Capital Restoration and Solvency Risks Blurs the Near-Term Outlook on Topline
  • We remain cautious on CAL’s near-term outlook as the bank’s fragile capital position and elevated NPLs continue to constrain its ability to grow risk assets. Management plans to exceed the 13.0% minimum CAR (without regulatory relief) by end-2025. This hinges on the success of a GHS 900mn capital raise, alongside ongoing initiatives to convert half of USD 65.0mn debt owed to the Development Finance Corporation (DFC) into equity, revalue assets, and convert preference shares to ordinary shares. The timely execution of these measures is critical to strengthen solvency and enable a return to normal operations, though we expect loan book growth to remain muted or decline further in the interim. The partial conversion of the DFC loan into equity would have yielded additional equity capital of about GHS 504.7mn (per management’s estimate) in 1Q2025. However, we estimate that the unexpectedly sharp appreciation of the Ghanaian Cedi in 2Q2025 has reduced the potential GHS-equivalent support and raises the required success rate from the other recapitalisation measures
Cost Discipline Will Support Near-Term Outlook on Bottom-line
  • Management’s strategic choice to defend earnings through cost containment is yielding tangible results amid persistent pressure on topline growth. Stabilisation of payroll costs and internal reorganisation efforts have driven a notable drop in administrative costs, leading to a 15.3 percentage point year-on-year and 4.7 percentage point half-year decline in the cost-to-income ratio to 67.8% in 6M2025. The earnings rebound in FY2024 (GHS 267.7mn) has continued into 1H2025 (GHS 175.0mn), supported by disciplined cost control amid favourable currency and disinflation backdrop. In the near term, we expect continued restraint on non-core administrative expenses to further anchor profitability, with FY2025 operating expenses forecast at GHS 520.3mn, down 10.5% year-on-year, translating into a projected cost-to-income ratio of 60.9%.
  • We expect the tight grip on operating expenses, alongside the Cedi rebound and easing inflation, to provide a critical mitigation against earnings volatility while the bank rebuilds capital by end-2025. Although interest income will likely remain subdued given lower Treasury yields and declining OMO bill rates, the shift to cost efficiency will mitigate the topline pressure.

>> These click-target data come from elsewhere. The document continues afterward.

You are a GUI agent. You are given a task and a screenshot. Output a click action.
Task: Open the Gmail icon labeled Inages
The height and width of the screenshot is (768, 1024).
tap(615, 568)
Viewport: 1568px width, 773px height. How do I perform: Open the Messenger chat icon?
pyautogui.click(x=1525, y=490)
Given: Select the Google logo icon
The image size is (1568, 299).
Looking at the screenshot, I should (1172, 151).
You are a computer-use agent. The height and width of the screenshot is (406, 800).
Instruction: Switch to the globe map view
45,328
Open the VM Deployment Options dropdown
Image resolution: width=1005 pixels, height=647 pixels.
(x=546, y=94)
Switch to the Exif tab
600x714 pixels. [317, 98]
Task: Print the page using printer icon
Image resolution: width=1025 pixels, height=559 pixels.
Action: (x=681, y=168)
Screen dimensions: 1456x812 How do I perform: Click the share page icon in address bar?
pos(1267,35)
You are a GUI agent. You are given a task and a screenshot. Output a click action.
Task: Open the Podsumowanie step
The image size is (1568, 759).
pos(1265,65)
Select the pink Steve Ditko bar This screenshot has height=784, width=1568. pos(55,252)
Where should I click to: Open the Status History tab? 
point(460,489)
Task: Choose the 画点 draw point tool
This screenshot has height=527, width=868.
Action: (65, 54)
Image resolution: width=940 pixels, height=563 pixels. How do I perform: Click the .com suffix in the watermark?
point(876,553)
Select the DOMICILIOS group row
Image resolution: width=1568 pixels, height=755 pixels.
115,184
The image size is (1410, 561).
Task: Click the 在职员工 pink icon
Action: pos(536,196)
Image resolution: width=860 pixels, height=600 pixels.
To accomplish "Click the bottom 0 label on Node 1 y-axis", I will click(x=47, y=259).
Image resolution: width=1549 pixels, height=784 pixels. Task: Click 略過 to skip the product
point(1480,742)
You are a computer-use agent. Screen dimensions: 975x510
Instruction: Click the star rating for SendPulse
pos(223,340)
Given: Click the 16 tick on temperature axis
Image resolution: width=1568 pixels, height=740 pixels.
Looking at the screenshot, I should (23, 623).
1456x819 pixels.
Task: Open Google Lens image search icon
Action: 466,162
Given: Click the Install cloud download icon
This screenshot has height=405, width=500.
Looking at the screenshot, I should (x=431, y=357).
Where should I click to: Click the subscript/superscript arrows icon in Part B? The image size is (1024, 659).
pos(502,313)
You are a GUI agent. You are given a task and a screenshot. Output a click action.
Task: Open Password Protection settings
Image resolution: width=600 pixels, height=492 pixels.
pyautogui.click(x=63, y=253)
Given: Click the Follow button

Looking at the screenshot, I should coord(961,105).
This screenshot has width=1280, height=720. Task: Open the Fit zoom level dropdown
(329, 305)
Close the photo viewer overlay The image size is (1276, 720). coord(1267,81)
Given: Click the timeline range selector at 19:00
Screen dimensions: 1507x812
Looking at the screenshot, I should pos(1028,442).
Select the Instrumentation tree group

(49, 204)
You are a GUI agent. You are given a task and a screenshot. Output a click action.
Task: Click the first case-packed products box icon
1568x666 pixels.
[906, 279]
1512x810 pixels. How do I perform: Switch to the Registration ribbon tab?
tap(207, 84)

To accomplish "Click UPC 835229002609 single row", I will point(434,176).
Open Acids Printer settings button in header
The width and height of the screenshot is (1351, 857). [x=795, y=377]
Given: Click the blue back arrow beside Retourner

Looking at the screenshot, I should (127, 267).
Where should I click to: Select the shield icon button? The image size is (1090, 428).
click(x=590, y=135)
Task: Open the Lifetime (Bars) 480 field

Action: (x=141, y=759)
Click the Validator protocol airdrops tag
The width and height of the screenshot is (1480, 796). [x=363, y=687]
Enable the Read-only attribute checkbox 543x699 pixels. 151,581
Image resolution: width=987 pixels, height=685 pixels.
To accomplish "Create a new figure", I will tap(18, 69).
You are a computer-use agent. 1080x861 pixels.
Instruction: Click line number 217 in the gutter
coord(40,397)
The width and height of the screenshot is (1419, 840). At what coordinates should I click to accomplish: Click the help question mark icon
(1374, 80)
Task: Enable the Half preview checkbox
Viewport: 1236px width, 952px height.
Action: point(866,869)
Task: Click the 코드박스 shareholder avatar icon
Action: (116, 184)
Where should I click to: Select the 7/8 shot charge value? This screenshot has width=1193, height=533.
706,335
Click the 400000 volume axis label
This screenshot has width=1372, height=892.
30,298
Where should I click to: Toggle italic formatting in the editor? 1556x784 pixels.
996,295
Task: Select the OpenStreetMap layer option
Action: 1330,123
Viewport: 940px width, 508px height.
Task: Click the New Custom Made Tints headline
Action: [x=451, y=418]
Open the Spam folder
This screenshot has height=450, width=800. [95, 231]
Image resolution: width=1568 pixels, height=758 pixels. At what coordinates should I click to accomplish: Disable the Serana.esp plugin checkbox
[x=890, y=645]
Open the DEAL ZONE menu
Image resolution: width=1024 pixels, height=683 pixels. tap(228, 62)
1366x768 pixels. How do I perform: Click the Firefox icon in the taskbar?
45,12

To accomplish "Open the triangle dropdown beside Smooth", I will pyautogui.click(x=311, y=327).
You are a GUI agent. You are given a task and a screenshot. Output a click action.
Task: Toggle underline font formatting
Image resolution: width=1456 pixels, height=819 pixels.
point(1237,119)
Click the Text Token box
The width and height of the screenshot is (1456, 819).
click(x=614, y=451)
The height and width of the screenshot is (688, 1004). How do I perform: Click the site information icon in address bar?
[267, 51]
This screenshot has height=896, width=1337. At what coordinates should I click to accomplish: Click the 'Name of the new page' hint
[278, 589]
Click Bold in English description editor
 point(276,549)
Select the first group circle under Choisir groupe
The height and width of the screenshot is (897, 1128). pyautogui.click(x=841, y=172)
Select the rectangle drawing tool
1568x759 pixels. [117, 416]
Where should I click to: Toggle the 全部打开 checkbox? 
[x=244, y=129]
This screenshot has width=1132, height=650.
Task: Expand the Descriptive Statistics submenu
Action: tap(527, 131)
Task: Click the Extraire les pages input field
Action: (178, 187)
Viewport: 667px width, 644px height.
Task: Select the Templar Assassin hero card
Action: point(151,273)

As management gradually deploys capital to stimulate loan book growth in the medium term, we forecast operating expenses to rise moderately at a compounded annual growth rate of 7.15% between 2025 and 2029, with cost-to-income ratio likely to average 60.0% amid sustained operational efficiency. We expect CalBank to sustain its aggressive recovery drive in the near term, reinforcing bottom-line performance alongside ongoing cost efficiencies. The bank has intensified efforts to claw back bad debts, delivering consistent impairment gains, and we anticipate this momentum will continue as a key lever in profitability in the short-term.

Key Risks

  • Upside: Faster execution of recapitalisation measures, BOG write-off approval, recovery in loan activity, a stronger-than-expected reboot to fixed income trading, and a better-than-expected improvement in efficiency metrics.
  • Downside: Delays in recapitalisation, persistent regulatory non-compliance with accumulated penalties, macroeconomic volatility (medium-term), and unexpected reform measures in the banking sector.

Valuation: HOLD

  • Our HOLD rating is based on our weighted average fair value of GHS 0.53 per share, representing a downside of 3.7%, using the weighted average prices from our dividend discount model (DDM), residual income (RI) and relative valuation models. We see limited near-term upside for CAL given its weak fundamentals and subdued outlook, and therefore maintain a HOLD rating pending greater visibility on capital restoration and earnings momentum.
  • CAL is trading at a TTM P/E of 2.1x and P/B of 1.33x.